Without trigonometric tables, prove that:
$$\sin { { 53 }^{ o } } \cos { { 37 }^{ o } } +\cos { { 53 }^{ o } } \sin { { 37 }^{ o } } =1$$

Answer

**step1** Understanding the problem

The problem asks us to prove a given trigonometric identity: $$\sin { { 53 }^{ o } } \cos { { 37 }^{ o } } +\cos { { 53 }^{ o } } \sin { { 37 }^{ o } } =1$$. We are specifically instructed not to use trigonometric tables, which suggests using fundamental trigonometric identities.

**step2** Identifying the relevant trigonometric identity

We observe that the left-hand side of the equation, $$\sin { { 53 }^{ o } } \cos { { 37 }^{ o } } +\cos { { 53 }^{ o } } \sin { { 37 }^{ o } }$$, precisely matches the form of the sine addition formula. This fundamental identity states that for any two angles A and B:
$$\sin(A+B) = \sin A \cos B + \cos A \sin B$$.

**step3** Applying the sine addition formula

Comparing the given expression with the sine addition formula, we can identify the angles as:
$$A = 53^\circ$$
$$B = 37^\circ$$
By applying the sine addition formula, the left-hand side of the equation transforms into:
$$\sin { { 53 }^{ o } } \cos { { 37 }^{ o } } +\cos { { 53 }^{ o } } \sin { { 37 }^{ o } } = \sin(53^\circ + 37^\circ)$$.
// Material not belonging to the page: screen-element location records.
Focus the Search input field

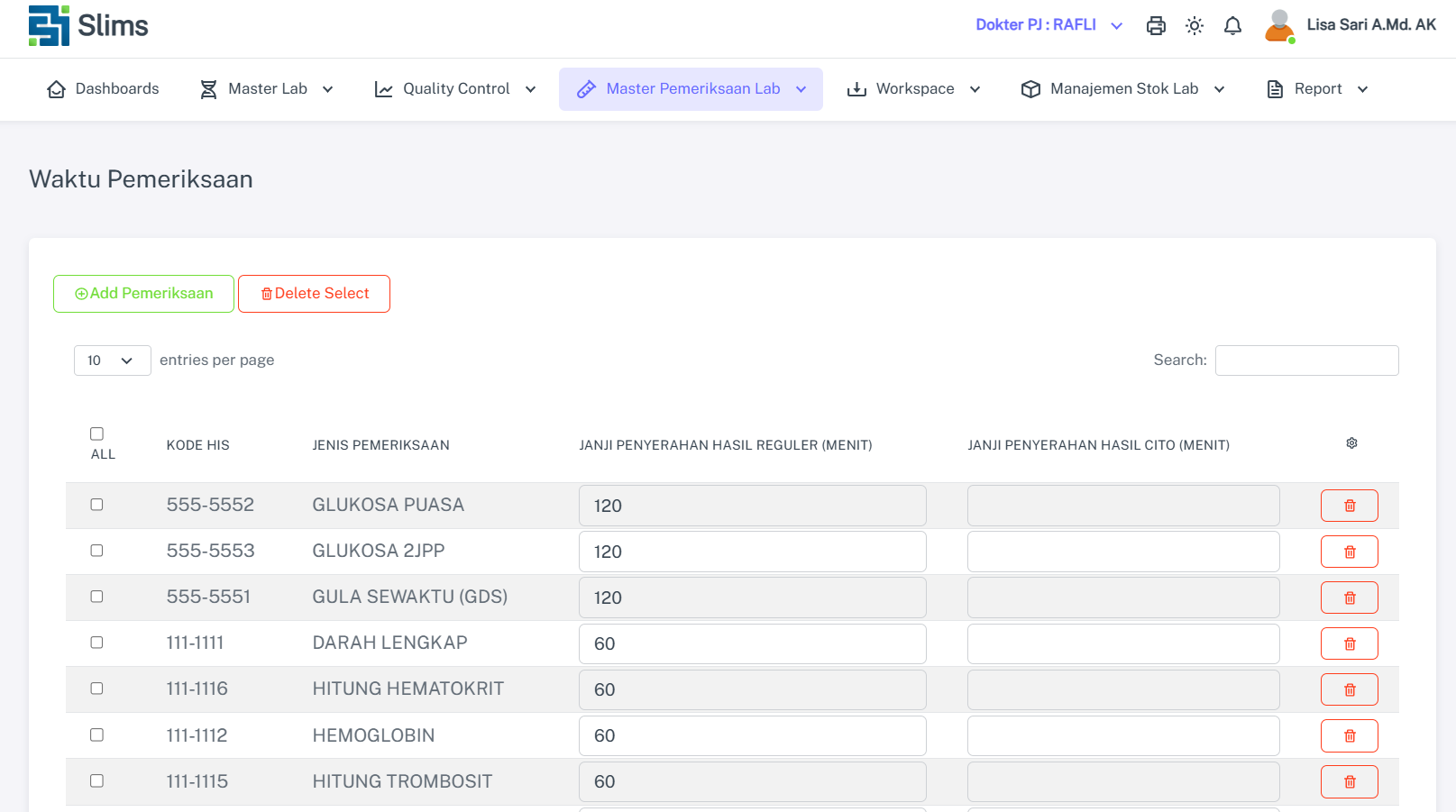click(x=1306, y=360)
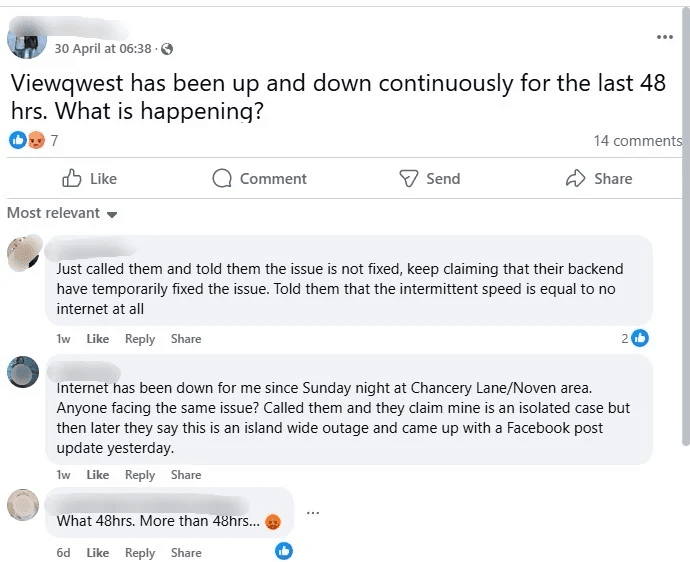
Task: Reply to the Chancery Lane outage comment
Action: tap(140, 475)
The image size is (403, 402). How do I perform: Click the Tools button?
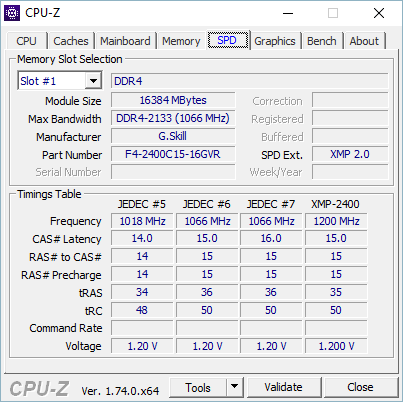pos(198,387)
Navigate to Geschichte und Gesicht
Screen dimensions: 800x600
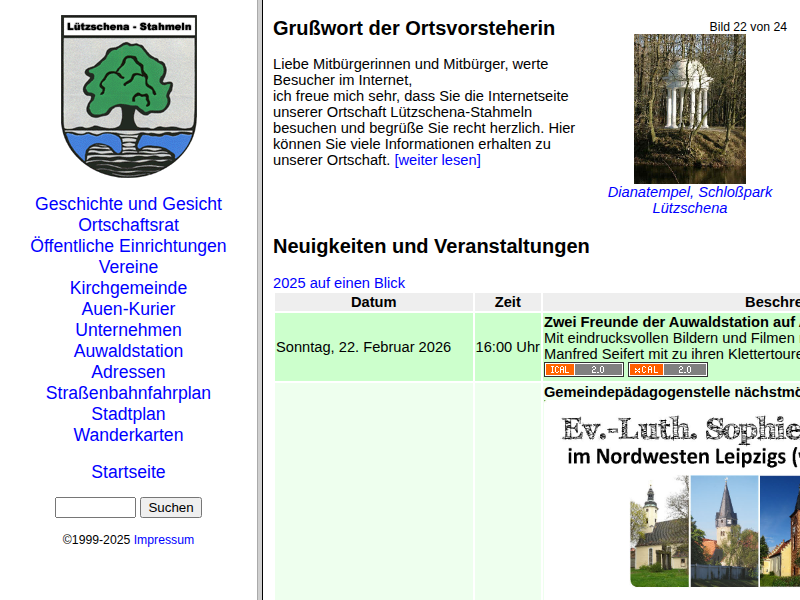128,204
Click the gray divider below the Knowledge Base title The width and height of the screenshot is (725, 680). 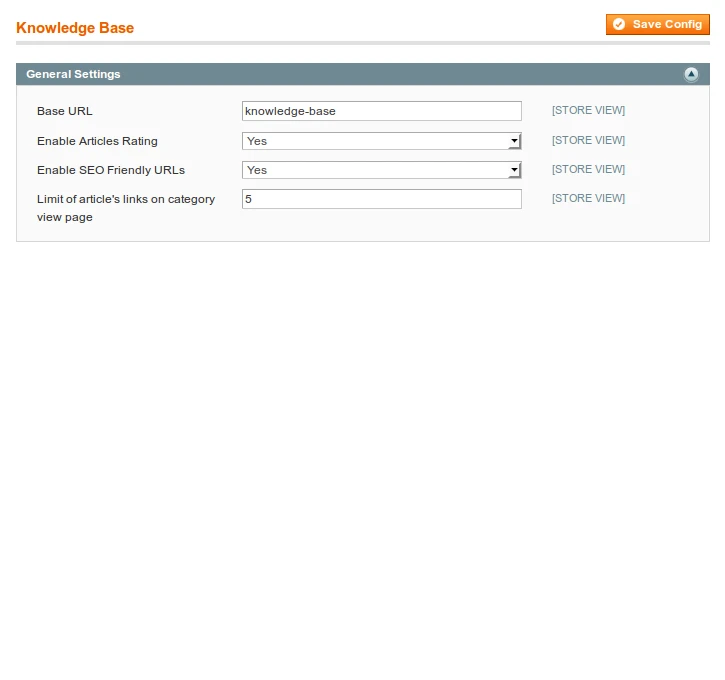362,43
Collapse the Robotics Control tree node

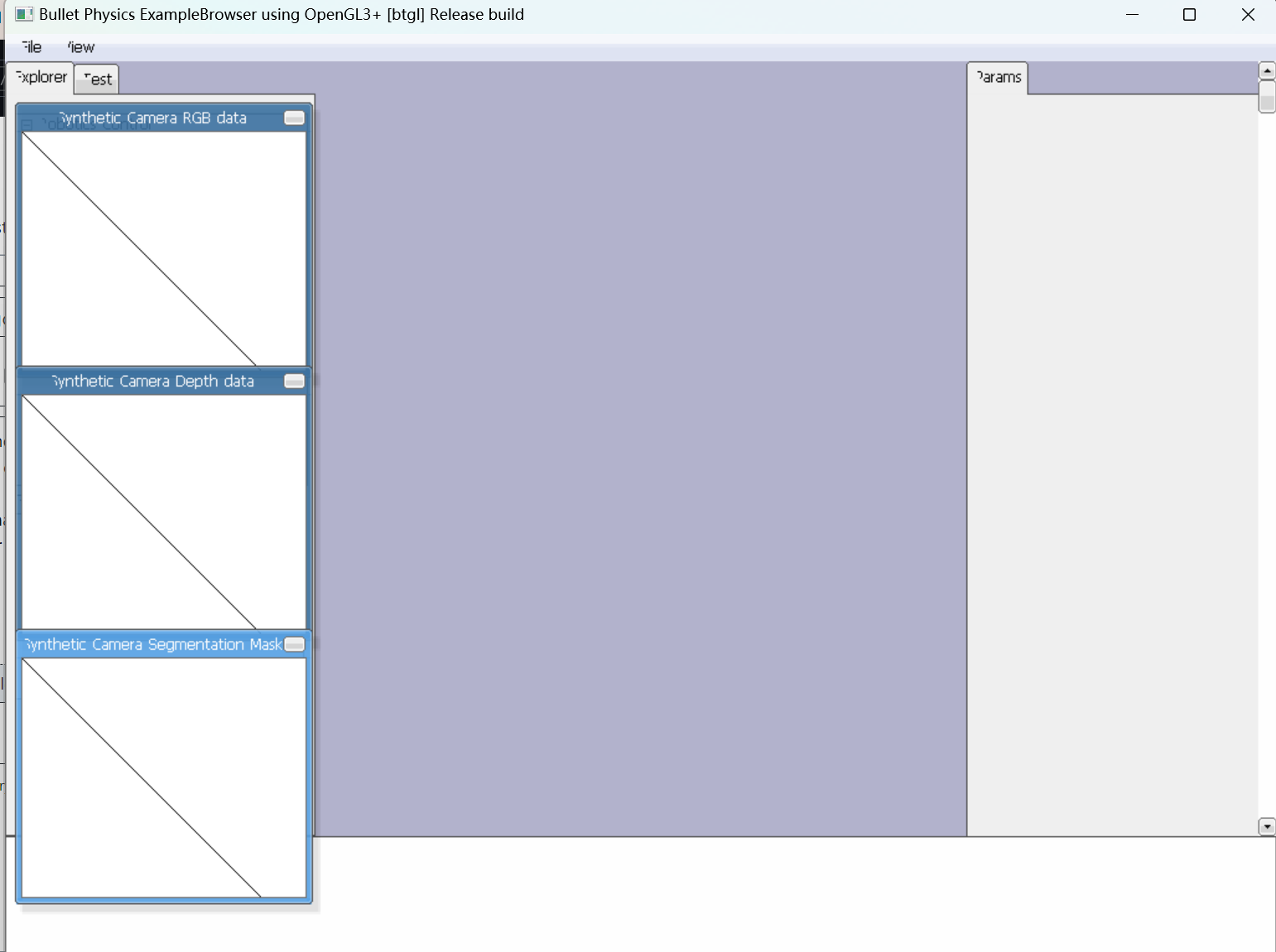[x=27, y=123]
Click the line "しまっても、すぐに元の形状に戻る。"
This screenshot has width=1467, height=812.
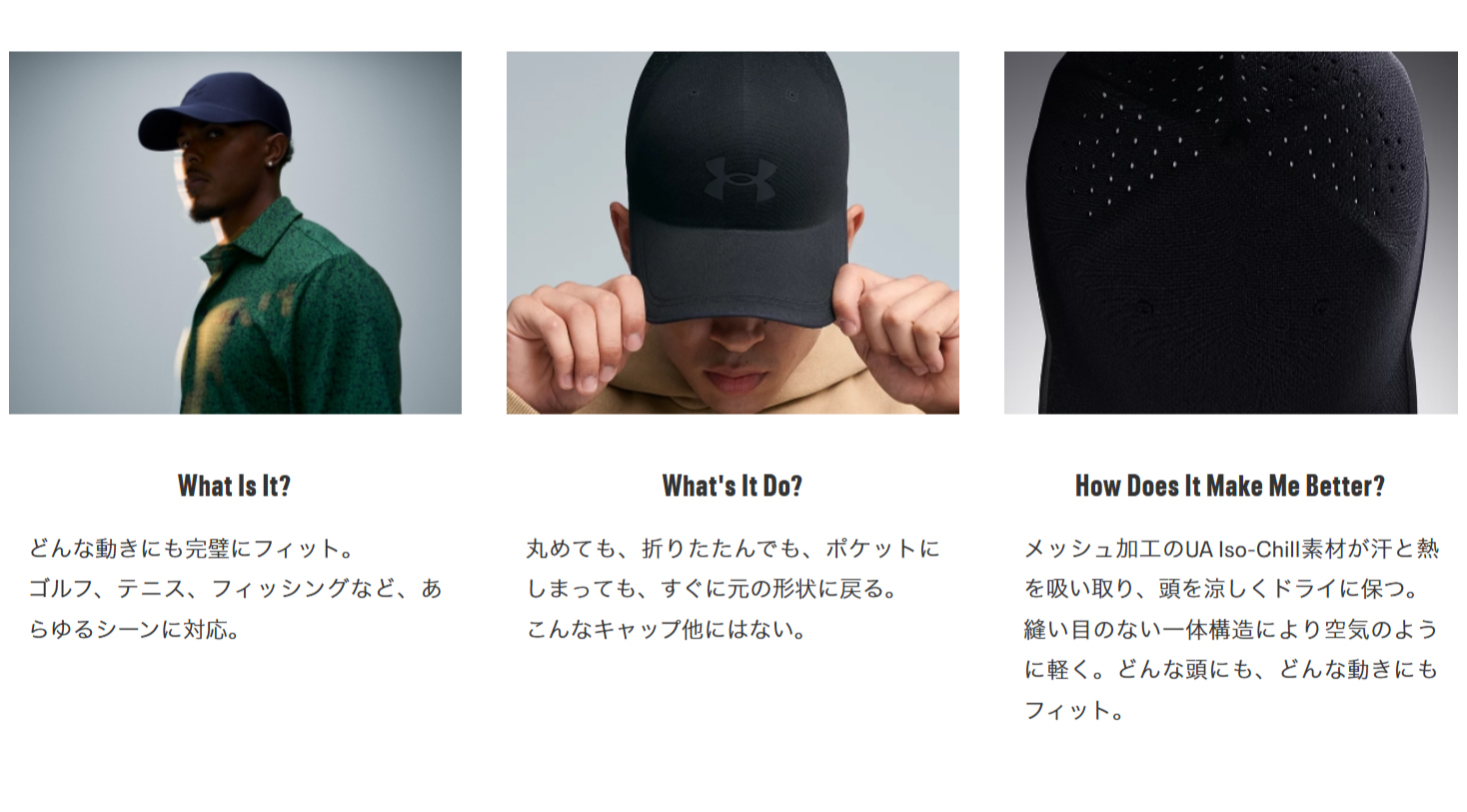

**step4** Calculating the sum of the angles

Next, we perform the addition of the angles inside the sine function:
$$53^\circ + 37^\circ = 90^\circ$$.
So, the expression simplifies to:
$$\sin(90^\circ)$$.

**step5** Evaluating the sine of the resultant angle

Finally, we evaluate the exact value of the sine of $$90^\circ$$. From the unit circle or knowledge of special angles, we know that the sine of $$90^\circ$$ is 1.
$$\sin(90^\circ) = 1$$.

**step6** Concluding the proof

By substituting this value back into our simplified expression, we have:
$$\sin { { 53 }^{ o } } \cos { { 37 }^{ o } } +\cos { { 53 }^{ o } } \sin { { 37 }^{ o } } = 1$$.
This demonstrates that the left-hand side of the original equation is indeed equal to 1, thus proving the identity.